16

I am connecting to Hive via an ODBC driver from a .NET application. Is there a query to determine if a table already exists?

For example, in MSSQL you can query the INFORMATION_SCHEMA table and in Netezza you can query the _v_table table.

Any assistance would be appreciated.

Michael Robinson
  • 1,985
  • 2
  • 21
  • 31

7 Answers7

16

Execute the following command : show tables in DB like 'TABLENAME'
If the table exists, its name will be returned, otherwise nothing will be returned.
This is done directly from hive. for more options see this.

DB is the database in which you want to see if the table exists.
TABLENAME is the table name you seek,

What actually happens is that Hive queries its metastore (depends on your configuration but it can be in a standard RDBMS like MySQL) so you can optionally connect directly to the same metastore and write your own query to see if the table exists.

dimamah
  • 2,883
  • 18
  • 31
12

There are two approaches by which you can check that:

1.) As @dimamah suggested, just to add one point here, for this approach you need to

 1.1) start the **hiveserver** before running the query
 1.2) you have to run two queries
      1.2.1) USE <database_name>
      1.2.2) SHOW TABLES LIKE 'table_name'
      1.2.3) Then you check your result using Result set.

2.) Second approach is to use HiveMetastoreClient APIs, where you can directly use the APIs to check whether the table_name exist in a particular database or not.

For further help please go through this Hive 11

Mukesh S
  • 2,856
  • 17
  • 23
  • The link for "Hive 11" is now broken (404 Not Found). Do you know where is the updated location of the said documentation? I also looked at this doc but seems the info there is limited: https://cwiki.apache.org/confluence/display/Hive/Hive+APIs+Overview#HiveAPIsOverview-Metastore(Java) – leeyuiwah Feb 21 '18 at 21:45
12

When programming on Hive by Spark SQL, you can use following method to check whether Hive table exists.

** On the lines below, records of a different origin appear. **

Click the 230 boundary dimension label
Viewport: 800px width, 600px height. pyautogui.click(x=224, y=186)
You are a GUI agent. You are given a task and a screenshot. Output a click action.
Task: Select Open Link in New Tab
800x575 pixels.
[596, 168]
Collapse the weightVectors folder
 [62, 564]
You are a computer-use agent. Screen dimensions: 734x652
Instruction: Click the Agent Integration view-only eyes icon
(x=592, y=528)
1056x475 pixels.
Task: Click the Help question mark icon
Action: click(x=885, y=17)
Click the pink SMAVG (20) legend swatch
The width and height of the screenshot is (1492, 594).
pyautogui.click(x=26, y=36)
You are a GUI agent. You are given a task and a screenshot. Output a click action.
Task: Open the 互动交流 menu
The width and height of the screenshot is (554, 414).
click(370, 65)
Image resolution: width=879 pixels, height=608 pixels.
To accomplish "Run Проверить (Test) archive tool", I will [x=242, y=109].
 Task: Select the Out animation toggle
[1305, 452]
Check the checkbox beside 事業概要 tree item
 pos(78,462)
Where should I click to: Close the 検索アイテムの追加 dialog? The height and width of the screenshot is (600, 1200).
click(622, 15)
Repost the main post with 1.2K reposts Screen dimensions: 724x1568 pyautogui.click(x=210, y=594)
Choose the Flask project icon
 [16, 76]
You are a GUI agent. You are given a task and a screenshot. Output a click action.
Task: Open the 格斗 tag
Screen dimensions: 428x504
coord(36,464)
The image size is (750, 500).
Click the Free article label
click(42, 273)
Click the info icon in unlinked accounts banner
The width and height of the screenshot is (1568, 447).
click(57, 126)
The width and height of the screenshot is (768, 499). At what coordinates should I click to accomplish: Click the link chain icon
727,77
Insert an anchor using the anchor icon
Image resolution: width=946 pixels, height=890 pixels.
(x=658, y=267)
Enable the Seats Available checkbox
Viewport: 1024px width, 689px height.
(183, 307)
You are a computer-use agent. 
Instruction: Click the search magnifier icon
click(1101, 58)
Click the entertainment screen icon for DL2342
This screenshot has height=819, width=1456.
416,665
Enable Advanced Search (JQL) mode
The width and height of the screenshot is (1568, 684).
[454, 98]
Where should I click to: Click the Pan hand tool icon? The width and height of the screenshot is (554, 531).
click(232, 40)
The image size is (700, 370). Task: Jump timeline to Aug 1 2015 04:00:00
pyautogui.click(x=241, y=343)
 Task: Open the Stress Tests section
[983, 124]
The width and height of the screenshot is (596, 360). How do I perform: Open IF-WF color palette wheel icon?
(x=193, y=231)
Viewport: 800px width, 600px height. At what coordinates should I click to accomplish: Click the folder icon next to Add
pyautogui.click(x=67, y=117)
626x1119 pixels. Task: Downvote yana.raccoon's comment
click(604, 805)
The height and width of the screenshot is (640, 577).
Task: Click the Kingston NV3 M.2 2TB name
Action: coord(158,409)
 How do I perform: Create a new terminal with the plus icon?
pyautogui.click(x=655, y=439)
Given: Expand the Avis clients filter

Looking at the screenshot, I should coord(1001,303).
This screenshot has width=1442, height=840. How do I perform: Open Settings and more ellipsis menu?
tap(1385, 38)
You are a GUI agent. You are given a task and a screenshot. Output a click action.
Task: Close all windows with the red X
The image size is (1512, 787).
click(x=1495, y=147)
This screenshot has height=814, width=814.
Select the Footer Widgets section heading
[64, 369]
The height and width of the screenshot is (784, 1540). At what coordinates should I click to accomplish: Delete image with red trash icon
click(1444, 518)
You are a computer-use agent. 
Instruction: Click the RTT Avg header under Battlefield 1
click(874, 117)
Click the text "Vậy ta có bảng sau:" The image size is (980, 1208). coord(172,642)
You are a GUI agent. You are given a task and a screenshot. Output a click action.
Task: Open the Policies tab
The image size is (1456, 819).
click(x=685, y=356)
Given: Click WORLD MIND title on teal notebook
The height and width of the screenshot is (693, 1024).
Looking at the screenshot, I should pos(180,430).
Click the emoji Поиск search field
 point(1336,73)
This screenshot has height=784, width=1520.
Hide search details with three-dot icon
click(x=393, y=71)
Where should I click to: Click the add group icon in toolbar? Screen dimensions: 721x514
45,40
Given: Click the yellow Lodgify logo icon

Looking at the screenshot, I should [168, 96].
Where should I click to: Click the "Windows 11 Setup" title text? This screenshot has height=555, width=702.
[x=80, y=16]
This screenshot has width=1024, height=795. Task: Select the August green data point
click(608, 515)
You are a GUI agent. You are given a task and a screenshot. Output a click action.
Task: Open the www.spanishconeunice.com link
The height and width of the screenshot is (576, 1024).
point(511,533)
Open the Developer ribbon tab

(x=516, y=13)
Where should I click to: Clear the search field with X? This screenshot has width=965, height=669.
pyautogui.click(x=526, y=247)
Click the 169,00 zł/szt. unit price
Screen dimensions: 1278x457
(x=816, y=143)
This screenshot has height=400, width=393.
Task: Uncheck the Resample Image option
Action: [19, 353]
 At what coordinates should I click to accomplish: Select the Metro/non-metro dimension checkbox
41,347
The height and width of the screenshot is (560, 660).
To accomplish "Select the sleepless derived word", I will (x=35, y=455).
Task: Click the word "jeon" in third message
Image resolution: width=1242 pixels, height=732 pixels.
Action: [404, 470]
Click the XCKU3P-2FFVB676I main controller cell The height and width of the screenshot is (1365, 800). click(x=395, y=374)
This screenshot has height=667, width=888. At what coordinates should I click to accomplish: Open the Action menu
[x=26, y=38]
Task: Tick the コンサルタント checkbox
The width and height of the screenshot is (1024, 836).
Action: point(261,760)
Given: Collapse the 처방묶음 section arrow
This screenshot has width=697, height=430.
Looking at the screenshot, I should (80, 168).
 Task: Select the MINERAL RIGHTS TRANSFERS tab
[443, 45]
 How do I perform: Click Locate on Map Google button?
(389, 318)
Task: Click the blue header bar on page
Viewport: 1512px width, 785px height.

if (hiveContext.hql("SHOW TABLES LIKE '" + tableName + "'").count() == 1) {
    println(tableName + " exists")
}
Fokko Driesprong
  • 2,075
  • 19
  • 31
Haimei
  • 12,577
  • 3
  • 50
  • 36
  • 1
    Spark is depreciating hql... will this solution be guaranteed to work using a regular hive context with SQL? Is there a more general Spark method for looking at Hive meta-information, other than running a query? – Glenn Strycker Jun 08 '15 at 19:28
  • 1
    Also -- using Spark 1.3.0, I get the following error: " User class threw exception: [1.13] failure: ``in'' expected but identifier like found show tables like 'sample_table_name'; " I also get this error when I do include "in " before the table name – Glenn Strycker Jul 09 '15 at 21:53
  • 1
    Spark 1.5. Works with sparkContext too, not just Hive Context. table_exists = len(sqlCtx.sql("SHOW TABLES IN "+ stg_db).filter("tableName='%s'" % stg_tab).collect()) == 1 – Tagar Mar 10 '16 at 05:32
  • In Spark 2+ we can use `sparkSession.sqlContext.tableNames(databaseName="default")` to get the list of tables in a given db_schema – CᴴᴀZ Aug 06 '21 at 13:12
9

If someone is using shell script like me then my answer could be useful. Assume that your table is in the default namespace.

table=your_hive_table
validateTable=$(hive --database default -e "SHOW TABLES LIKE '$table'")
if [[ -z $validateTable ]]; then
  echo "Error:: $table cannot be found"
  exit 1
fi
Alex Raj Kaliamoorthy
  • 2,035
  • 3
  • 29
  • 46
  • Due to HIVE-4364 bug this doesn't work with beeline unforunatally, +1 anyway. – Tagar Sep 20 '16 at 16:17
  • Beeline -> https://community.cloudera.com/t5/Support-Questions/How-to-check-the-existence-of-the-table-in-Beeline-Hive/m-p/181220/highlight/true#M143449 – Alex Sep 02 '20 at 19:59
  • Note: for exact table match -> grep -w instead of grep should be used in the link above. – Alex Sep 02 '20 at 20:10
6

If you're using SparkSQL you can do the following.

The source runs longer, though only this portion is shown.